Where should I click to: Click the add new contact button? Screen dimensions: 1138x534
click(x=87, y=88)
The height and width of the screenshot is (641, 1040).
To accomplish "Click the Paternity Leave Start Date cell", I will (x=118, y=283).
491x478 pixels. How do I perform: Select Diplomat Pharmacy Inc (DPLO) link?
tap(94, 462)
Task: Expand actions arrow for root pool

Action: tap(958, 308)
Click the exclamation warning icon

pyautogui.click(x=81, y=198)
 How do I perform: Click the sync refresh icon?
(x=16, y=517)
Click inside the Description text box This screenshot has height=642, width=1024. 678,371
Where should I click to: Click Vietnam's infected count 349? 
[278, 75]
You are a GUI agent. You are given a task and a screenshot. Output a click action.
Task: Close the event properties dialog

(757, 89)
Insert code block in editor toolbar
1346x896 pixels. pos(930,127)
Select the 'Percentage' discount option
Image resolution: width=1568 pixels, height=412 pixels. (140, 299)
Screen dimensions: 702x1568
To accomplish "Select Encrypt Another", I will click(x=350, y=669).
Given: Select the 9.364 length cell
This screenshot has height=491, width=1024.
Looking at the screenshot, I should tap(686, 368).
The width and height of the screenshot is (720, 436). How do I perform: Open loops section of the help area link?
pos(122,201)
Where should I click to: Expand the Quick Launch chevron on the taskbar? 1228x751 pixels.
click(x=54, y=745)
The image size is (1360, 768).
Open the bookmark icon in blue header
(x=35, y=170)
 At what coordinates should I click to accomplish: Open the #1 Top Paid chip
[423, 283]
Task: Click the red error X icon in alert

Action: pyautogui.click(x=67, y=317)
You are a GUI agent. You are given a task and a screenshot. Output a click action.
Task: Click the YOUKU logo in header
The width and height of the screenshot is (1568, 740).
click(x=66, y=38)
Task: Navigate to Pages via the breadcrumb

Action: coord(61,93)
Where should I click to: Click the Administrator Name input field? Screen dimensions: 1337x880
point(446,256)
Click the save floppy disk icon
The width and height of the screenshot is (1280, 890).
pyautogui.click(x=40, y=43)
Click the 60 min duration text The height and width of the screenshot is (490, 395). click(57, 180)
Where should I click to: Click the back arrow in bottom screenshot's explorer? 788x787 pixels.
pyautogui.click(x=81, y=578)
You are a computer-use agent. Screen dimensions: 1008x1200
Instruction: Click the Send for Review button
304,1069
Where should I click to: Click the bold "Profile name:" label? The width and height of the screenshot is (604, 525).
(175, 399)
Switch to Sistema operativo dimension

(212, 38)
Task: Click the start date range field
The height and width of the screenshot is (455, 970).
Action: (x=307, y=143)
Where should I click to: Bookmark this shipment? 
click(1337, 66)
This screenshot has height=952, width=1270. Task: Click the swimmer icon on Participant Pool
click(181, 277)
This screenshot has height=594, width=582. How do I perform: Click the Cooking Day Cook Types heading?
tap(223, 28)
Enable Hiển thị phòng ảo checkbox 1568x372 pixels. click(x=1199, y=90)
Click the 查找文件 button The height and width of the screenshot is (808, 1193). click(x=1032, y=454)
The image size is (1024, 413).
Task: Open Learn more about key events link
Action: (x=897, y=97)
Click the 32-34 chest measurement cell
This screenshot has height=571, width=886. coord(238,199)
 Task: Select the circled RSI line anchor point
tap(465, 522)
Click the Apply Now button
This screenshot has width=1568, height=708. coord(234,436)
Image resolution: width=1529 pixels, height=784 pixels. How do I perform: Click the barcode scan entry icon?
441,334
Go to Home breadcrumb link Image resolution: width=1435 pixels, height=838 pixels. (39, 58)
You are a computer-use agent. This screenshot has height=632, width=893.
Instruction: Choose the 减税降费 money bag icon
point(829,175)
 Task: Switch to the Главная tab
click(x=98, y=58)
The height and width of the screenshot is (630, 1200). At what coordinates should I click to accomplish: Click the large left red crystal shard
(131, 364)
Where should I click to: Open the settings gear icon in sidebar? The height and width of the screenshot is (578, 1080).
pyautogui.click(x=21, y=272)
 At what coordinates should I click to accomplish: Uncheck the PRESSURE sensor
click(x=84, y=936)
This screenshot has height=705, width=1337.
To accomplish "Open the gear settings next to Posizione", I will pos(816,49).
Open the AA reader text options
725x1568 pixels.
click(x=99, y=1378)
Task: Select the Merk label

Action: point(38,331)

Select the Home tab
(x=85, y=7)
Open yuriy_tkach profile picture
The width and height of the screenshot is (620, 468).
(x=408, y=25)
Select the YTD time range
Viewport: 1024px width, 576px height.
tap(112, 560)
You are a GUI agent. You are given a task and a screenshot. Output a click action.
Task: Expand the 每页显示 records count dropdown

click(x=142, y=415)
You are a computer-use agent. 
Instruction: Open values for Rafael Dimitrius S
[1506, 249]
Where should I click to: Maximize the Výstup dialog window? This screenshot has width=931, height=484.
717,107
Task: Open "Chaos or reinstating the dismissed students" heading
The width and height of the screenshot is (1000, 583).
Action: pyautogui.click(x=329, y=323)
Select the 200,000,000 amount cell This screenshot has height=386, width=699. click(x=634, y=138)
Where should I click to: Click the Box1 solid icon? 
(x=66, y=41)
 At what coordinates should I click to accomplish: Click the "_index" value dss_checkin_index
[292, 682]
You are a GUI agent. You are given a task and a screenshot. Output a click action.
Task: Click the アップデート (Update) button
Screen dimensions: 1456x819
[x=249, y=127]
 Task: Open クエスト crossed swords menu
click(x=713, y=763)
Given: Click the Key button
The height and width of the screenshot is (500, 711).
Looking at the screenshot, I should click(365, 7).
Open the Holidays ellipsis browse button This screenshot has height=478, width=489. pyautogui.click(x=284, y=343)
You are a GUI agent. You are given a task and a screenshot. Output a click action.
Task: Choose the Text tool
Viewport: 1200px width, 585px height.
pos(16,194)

Aim of the task: Return all lines from the material that contain "range".

Exercise response:
Task: Click the start date range field
Select the YTD time range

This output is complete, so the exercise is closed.